With regard to the fixed assets, there had been a massive leap forward in the amount of work undertaken on the fixed assets register and the quality of work that had come from that undertaking.  In respect of property, plant and equipment valuations this was currently being reviewed. 


Mr. J. Murray, the Engagement Lead, Grant Thornton commented that he would agree with the Head of Finance and Customer Services.  It was absolutely right that Grant Thornton had responded on the quality of working papers for the last few years.  He would also agree that the new finance system was a great step forward, however, there may still be some teething problems along the way.  There was a need to ensure that the training on the new system was done properly so that the system could produce what was required.  They would continue to monitor this over the coming years.

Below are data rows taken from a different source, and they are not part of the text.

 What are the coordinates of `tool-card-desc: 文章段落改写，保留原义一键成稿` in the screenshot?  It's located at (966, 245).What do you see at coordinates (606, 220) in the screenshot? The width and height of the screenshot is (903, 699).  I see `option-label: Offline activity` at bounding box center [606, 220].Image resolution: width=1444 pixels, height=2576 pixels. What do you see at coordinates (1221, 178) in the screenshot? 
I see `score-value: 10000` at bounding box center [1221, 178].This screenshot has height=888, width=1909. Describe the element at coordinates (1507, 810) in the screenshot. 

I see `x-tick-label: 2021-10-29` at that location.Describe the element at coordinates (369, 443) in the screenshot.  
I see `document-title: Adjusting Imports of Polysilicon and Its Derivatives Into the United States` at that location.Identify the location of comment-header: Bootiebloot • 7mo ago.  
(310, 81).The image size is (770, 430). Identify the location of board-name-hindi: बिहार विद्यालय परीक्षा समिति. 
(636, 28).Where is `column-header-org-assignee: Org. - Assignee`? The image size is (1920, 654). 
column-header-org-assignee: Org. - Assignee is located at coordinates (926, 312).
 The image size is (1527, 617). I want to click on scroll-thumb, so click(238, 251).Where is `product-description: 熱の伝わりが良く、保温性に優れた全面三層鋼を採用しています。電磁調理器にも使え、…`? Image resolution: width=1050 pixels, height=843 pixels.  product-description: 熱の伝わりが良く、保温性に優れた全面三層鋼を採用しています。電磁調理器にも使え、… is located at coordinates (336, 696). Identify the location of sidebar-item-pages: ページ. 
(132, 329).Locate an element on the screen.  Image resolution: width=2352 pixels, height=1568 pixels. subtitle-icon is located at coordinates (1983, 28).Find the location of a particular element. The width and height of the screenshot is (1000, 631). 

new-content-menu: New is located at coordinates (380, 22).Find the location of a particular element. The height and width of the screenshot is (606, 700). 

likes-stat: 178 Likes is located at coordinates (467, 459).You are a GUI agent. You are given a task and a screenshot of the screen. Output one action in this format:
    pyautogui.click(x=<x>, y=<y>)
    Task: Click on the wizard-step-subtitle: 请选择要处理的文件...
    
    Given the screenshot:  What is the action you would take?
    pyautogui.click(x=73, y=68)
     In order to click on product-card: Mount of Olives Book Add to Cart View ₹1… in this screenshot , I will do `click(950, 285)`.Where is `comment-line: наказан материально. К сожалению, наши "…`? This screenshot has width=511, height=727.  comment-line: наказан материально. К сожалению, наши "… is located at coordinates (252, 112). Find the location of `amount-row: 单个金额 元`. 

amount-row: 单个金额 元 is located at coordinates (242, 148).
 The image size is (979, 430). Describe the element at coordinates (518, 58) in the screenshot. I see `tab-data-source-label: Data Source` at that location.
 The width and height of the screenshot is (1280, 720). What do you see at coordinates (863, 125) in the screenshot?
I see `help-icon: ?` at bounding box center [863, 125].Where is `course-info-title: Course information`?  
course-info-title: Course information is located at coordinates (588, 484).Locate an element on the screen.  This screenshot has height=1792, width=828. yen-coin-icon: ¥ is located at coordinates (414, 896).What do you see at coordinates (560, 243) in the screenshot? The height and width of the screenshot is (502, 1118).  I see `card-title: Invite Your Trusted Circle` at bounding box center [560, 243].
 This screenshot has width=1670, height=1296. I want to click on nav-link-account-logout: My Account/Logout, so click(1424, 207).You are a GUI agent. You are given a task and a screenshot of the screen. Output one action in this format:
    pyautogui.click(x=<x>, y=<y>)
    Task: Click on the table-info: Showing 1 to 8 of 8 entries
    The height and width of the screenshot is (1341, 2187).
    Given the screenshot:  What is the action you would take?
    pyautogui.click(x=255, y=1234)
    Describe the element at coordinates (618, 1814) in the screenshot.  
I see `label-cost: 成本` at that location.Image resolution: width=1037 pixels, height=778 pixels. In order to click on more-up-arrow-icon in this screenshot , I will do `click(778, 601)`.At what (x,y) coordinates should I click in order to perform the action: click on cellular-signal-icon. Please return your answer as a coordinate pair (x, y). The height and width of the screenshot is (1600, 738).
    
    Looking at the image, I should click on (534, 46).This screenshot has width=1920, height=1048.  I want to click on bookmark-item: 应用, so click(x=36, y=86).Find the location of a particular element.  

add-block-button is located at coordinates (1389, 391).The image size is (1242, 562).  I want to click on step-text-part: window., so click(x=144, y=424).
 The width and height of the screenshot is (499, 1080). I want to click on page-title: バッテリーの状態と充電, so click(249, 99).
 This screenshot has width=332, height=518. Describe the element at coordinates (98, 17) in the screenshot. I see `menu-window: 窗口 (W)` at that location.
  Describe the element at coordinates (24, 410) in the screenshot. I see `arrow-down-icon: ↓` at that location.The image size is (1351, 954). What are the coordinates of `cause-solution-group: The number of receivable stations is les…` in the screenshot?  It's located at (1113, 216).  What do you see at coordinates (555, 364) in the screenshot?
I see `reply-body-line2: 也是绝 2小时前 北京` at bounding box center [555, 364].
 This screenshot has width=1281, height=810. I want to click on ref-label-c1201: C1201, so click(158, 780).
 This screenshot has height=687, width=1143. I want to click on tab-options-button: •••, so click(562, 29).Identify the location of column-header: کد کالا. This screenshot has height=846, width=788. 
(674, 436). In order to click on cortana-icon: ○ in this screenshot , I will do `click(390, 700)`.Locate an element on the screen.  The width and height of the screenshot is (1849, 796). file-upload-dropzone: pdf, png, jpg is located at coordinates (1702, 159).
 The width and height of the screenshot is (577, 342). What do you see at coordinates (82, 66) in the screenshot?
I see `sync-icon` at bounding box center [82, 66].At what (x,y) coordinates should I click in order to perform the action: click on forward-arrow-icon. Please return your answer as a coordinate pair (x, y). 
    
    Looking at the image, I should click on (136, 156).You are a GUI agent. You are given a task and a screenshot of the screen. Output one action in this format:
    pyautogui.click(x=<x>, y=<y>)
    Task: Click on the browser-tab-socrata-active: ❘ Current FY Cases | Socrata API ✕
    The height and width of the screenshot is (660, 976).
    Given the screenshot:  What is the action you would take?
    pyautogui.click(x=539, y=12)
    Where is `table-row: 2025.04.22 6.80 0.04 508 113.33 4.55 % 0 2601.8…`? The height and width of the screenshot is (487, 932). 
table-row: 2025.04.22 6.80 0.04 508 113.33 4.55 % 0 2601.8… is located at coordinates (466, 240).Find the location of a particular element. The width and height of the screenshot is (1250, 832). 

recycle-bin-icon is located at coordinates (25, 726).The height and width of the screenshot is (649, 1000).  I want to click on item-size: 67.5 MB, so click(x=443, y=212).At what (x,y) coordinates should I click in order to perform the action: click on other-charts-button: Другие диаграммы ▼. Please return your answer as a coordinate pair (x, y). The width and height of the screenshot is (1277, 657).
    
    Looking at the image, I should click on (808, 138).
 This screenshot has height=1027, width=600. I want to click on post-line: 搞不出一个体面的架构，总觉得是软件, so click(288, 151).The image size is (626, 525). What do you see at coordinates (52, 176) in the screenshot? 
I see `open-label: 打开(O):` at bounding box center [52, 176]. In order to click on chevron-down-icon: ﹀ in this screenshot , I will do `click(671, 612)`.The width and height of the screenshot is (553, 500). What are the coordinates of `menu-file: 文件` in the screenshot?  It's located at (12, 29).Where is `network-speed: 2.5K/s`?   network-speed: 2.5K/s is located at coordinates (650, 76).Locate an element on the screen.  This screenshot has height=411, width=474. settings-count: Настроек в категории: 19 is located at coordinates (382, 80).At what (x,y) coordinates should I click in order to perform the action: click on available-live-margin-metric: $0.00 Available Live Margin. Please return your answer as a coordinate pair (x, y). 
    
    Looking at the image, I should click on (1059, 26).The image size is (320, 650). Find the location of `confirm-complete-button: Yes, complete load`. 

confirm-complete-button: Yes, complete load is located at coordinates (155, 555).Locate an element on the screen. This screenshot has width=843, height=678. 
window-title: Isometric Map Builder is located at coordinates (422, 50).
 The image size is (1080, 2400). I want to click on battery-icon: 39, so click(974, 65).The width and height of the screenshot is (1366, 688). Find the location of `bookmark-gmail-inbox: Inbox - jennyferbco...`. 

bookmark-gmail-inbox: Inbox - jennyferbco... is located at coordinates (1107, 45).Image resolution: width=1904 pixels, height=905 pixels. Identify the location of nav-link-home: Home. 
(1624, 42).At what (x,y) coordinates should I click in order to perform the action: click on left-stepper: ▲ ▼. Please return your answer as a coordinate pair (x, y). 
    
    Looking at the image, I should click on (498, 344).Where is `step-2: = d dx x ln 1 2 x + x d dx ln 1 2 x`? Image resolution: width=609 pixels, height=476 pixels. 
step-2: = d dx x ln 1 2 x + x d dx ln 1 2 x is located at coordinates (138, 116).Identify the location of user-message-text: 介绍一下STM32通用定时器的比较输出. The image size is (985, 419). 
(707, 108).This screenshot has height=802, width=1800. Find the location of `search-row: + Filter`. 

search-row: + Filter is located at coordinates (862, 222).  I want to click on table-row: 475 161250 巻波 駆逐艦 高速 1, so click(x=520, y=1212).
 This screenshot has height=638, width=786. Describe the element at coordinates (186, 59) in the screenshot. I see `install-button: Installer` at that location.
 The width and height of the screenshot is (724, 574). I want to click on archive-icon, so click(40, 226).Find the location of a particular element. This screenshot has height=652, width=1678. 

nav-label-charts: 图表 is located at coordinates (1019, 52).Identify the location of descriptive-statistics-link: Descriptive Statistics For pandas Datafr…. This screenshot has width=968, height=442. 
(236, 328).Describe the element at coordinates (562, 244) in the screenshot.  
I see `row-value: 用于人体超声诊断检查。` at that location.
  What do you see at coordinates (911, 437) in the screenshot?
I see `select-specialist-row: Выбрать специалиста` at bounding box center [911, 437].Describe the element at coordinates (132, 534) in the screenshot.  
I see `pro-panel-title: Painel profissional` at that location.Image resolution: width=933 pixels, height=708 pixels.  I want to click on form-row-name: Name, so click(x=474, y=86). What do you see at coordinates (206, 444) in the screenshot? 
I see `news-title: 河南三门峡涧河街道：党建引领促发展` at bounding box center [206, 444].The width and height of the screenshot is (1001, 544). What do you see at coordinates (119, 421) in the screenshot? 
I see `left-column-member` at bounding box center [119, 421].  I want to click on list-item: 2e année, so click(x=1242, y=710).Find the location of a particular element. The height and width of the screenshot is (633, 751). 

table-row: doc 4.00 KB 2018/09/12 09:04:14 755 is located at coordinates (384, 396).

Members expressed their thanks to officers and stated that there was a need to look after Council reserves and to identify savings.  It was recognised that officers had worked incredibly hard during the Covid-19 pandemic, but Committee Members absolutely needed to ensure that issues were resolved for the next municipal year.


The Chairman took the opportunity to thank officers and Grant Thornton for a comprehensive report and their work in a challenging environment.


RESOLVED that the Grant Thornton - Audit Findings Report 2019/20, as detailed at Appendix 1 to the report, be approved.